Formate como tabela Markdown o trecho dos registros que vai do início até a linha que contém "Action: (1512, 21)", com ambas as pontas incluídas. Use a coluna "Número" para a numeração de cada linha e a coluna "Linha do registro" para a própria linha, deixando de fora as linhas em branco.

• Seção de dados
◇ ◇ ◇ ◇

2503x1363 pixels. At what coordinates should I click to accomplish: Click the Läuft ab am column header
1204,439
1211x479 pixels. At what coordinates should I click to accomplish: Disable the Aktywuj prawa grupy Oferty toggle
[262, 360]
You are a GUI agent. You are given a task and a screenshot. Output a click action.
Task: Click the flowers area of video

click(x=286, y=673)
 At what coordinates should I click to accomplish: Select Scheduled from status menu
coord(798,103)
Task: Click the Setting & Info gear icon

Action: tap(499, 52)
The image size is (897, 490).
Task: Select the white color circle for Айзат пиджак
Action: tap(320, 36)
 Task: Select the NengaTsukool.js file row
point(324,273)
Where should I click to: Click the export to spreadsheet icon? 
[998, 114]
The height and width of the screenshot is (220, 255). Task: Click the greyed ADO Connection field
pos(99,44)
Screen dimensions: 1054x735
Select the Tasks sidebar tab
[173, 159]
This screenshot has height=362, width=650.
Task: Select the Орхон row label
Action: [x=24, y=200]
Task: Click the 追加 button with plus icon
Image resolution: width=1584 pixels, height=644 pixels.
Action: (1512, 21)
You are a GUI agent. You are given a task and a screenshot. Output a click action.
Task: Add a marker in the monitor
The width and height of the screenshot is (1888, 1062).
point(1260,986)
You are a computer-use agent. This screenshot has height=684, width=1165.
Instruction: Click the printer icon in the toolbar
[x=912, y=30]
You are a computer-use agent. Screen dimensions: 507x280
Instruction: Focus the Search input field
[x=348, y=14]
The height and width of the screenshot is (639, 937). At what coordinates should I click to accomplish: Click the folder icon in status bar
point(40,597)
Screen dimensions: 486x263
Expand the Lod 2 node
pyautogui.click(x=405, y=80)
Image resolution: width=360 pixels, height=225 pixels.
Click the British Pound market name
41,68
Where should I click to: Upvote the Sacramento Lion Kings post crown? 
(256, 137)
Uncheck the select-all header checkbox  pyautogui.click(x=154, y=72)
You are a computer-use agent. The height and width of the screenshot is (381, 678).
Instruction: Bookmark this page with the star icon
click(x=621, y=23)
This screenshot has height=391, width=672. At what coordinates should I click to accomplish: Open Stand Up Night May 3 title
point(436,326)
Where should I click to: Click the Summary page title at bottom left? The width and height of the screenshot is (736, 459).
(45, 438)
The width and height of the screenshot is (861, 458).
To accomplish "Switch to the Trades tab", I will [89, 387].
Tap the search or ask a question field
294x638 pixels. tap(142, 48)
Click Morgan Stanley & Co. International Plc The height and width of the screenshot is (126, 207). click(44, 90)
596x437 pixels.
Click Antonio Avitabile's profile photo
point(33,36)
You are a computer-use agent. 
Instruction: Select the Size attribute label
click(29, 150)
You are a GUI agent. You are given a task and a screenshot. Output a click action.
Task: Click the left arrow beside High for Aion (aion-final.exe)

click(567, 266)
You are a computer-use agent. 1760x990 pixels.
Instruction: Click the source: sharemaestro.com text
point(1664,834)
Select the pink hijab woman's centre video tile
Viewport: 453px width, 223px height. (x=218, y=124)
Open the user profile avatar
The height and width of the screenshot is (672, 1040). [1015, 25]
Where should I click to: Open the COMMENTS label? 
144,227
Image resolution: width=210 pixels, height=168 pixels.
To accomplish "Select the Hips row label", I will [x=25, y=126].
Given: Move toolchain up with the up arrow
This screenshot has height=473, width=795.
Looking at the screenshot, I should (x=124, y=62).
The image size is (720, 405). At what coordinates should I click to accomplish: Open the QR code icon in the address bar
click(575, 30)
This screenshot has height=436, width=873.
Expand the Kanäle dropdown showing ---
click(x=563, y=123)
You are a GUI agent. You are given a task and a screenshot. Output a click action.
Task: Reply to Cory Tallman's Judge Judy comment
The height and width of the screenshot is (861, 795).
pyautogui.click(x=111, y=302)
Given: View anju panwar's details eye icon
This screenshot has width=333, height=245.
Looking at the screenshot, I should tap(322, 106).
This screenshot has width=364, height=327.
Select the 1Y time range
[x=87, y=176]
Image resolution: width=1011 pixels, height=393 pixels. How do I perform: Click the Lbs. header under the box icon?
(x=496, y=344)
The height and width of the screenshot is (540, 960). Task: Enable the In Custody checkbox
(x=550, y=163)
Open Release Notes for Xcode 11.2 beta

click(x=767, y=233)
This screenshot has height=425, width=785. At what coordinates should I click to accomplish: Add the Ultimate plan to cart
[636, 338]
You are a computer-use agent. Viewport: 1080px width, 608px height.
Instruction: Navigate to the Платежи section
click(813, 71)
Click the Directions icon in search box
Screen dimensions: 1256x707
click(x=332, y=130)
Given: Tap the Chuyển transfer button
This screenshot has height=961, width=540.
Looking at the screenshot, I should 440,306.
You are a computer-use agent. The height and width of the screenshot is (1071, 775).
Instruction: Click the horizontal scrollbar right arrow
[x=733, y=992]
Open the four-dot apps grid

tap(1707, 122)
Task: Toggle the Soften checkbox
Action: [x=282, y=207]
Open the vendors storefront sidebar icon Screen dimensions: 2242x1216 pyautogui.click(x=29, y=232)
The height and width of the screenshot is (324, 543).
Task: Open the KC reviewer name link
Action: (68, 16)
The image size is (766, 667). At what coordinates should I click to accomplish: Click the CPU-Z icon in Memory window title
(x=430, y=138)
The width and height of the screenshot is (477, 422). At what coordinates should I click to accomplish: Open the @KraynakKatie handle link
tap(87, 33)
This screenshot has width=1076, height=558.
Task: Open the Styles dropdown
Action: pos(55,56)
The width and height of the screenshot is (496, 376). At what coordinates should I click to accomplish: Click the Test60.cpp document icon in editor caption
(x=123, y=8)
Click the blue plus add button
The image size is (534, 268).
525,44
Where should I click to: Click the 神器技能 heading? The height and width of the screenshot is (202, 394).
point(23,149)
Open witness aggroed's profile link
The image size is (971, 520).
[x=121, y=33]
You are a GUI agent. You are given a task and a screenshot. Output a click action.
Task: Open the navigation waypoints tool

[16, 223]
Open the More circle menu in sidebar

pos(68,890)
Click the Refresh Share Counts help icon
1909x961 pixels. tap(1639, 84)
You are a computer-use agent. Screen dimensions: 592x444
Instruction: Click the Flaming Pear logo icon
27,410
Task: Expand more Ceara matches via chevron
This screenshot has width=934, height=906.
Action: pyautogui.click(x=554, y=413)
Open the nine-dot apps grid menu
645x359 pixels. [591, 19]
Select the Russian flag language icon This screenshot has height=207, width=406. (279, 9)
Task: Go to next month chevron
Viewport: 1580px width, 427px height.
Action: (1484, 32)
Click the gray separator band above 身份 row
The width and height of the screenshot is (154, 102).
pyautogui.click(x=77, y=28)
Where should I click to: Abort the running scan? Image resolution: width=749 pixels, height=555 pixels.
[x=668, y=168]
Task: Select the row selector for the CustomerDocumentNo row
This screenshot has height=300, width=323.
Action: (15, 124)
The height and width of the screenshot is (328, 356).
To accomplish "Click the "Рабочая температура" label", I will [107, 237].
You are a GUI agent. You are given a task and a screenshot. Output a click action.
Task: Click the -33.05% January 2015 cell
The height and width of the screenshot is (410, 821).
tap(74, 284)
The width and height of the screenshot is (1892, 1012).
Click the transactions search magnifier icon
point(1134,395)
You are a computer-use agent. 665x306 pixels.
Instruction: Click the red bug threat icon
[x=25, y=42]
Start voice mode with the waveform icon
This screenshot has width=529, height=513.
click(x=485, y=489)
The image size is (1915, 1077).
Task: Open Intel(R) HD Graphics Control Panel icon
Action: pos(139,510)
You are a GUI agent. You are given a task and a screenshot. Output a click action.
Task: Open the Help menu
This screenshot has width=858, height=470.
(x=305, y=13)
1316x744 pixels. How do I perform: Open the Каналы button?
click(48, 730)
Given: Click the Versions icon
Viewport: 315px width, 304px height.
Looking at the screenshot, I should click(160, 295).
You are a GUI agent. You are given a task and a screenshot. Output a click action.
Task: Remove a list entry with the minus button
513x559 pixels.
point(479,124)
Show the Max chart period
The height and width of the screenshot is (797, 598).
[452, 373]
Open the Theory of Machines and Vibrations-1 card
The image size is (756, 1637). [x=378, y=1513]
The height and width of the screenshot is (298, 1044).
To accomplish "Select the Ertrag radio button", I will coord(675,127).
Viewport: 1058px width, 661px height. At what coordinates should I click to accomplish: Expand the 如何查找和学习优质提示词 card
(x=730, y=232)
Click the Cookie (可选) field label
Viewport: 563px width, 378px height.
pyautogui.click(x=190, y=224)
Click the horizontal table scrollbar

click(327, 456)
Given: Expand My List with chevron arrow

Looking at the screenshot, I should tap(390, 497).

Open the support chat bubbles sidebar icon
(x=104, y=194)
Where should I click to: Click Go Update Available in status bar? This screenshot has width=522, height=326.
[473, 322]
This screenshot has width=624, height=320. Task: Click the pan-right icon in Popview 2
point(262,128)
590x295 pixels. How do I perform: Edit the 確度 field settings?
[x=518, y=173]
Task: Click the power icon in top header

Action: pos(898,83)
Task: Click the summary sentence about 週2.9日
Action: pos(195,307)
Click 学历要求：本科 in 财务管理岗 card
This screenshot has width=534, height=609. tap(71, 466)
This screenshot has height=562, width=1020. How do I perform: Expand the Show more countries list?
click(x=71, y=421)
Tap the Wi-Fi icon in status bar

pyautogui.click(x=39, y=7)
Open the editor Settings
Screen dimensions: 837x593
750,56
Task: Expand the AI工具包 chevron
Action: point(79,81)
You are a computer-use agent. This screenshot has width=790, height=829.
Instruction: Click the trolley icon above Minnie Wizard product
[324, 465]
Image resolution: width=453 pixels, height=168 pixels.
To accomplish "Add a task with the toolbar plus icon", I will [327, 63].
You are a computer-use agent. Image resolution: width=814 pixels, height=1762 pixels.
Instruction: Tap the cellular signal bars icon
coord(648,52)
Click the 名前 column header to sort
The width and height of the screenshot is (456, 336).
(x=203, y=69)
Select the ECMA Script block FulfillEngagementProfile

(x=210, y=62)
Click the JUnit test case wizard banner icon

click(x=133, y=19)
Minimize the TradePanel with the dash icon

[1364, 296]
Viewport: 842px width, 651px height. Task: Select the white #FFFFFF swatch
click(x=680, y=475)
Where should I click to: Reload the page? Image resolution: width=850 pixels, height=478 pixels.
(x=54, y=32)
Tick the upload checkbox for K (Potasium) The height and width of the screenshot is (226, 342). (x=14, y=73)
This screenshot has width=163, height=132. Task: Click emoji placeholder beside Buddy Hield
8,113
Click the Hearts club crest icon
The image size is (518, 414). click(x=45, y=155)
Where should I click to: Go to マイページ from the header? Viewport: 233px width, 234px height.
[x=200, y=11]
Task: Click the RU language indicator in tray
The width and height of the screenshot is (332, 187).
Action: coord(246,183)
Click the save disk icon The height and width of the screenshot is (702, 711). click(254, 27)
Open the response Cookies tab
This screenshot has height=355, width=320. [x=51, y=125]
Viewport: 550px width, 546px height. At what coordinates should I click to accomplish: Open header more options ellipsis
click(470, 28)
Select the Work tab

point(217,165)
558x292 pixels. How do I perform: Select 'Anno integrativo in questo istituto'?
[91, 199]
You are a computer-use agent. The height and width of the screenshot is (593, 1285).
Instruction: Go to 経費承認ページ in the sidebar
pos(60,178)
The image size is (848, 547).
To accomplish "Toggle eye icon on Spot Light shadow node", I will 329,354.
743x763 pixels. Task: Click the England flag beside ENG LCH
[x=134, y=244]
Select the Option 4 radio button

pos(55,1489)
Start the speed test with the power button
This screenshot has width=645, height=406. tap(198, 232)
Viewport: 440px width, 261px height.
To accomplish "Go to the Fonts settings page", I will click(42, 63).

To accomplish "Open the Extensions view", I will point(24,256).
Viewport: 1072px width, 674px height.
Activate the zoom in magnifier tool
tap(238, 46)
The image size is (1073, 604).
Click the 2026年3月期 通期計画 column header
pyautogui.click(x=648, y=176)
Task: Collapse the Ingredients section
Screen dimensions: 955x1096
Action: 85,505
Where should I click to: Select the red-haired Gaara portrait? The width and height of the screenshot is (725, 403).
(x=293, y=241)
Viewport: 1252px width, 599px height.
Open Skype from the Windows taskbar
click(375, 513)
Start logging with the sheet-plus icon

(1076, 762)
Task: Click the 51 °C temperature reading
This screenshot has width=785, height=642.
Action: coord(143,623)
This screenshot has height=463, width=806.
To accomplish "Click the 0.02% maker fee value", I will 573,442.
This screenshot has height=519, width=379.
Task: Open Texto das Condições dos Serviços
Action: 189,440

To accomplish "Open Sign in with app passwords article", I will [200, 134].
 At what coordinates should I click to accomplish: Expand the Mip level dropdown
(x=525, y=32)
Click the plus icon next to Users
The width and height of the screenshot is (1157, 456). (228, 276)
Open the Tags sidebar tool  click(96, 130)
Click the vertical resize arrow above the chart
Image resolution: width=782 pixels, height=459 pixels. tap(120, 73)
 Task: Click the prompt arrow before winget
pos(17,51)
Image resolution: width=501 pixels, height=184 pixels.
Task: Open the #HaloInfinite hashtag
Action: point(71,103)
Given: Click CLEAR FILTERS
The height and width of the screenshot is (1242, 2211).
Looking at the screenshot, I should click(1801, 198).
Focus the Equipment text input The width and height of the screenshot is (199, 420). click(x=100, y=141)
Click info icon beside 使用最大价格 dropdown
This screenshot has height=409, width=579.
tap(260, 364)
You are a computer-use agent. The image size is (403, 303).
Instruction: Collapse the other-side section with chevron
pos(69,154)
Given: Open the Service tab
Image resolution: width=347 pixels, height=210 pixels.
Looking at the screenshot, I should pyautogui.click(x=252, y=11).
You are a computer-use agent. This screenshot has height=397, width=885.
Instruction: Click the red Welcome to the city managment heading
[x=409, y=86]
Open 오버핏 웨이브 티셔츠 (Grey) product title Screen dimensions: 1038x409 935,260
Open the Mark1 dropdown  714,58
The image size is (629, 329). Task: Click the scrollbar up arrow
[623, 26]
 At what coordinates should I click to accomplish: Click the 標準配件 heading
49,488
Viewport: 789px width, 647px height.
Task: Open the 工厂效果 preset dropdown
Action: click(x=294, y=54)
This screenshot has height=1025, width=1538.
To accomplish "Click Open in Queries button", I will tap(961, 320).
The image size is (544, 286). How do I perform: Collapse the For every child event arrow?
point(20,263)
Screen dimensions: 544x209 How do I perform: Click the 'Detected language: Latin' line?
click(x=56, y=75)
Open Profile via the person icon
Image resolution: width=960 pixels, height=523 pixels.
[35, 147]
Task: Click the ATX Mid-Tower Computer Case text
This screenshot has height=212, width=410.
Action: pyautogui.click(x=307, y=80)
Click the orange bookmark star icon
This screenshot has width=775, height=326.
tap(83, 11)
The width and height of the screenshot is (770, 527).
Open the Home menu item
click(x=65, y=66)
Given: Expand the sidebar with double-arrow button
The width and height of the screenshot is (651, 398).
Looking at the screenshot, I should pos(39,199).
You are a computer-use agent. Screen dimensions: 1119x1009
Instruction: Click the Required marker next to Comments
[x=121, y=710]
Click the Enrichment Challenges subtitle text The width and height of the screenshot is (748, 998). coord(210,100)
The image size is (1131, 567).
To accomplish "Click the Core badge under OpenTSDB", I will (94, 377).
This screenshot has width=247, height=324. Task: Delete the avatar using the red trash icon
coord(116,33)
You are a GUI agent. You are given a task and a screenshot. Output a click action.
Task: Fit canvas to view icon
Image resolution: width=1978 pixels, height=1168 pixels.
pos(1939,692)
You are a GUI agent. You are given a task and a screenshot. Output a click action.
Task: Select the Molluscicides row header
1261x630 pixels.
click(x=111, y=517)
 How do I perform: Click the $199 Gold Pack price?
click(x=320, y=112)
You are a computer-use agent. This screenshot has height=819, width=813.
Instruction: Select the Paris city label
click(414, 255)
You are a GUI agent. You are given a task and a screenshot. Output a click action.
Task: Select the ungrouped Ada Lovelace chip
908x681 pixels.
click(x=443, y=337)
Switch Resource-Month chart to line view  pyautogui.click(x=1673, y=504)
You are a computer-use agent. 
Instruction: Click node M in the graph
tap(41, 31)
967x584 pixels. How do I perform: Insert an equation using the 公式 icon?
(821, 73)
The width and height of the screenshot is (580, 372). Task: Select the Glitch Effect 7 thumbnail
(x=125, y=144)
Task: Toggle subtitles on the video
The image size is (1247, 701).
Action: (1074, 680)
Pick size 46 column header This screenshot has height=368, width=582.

◇ ◇ ◇ ◇

• Resultado final
| Número | Linha do registro |
|---|---|
| 1 | 2503x1363 pixels. At what coordinates should I click to accomplish: Click the Läuft ab am column header |
| 2 | 1204,439 |
| 3 | 1211x479 pixels. At what coordinates should I click to accomplish: Disable the Aktywuj prawa grupy Oferty toggle |
| 4 | [262, 360] |
| 5 | You are a GUI agent. You are given a task and a screenshot. Output a click action. |
| 6 | Task: Click the flowers area of video |
| 7 | click(x=286, y=673) |
| 8 |  At what coordinates should I click to accomplish: Select Scheduled from status menu |
| 9 | coord(798,103) |
| 10 | Task: Click the Setting & Info gear icon |
| 11 | Action: tap(499, 52) |
| 12 | The image size is (897, 490). |
| 13 | Task: Select the white color circle for Айзат пиджак |
| 14 | Action: tap(320, 36) |
| 15 |  Task: Select the NengaTsukool.js file row |
| 16 | point(324,273) |
| 17 | Where should I click to: Click the export to spreadsheet icon?  |
| 18 | [998, 114] |
| 19 | The height and width of the screenshot is (220, 255). Task: Click the greyed ADO Connection field |
| 20 | pos(99,44) |
| 21 | Screen dimensions: 1054x735 |
| 22 | Select the Tasks sidebar tab |
| 23 | [173, 159] |
| 24 | This screenshot has height=362, width=650. |
| 25 | Task: Select the Орхон row label |
| 26 | Action: [x=24, y=200] |
| 27 | Task: Click the 追加 button with plus icon |
| 28 | Image resolution: width=1584 pixels, height=644 pixels. |
| 29 | Action: (1512, 21) |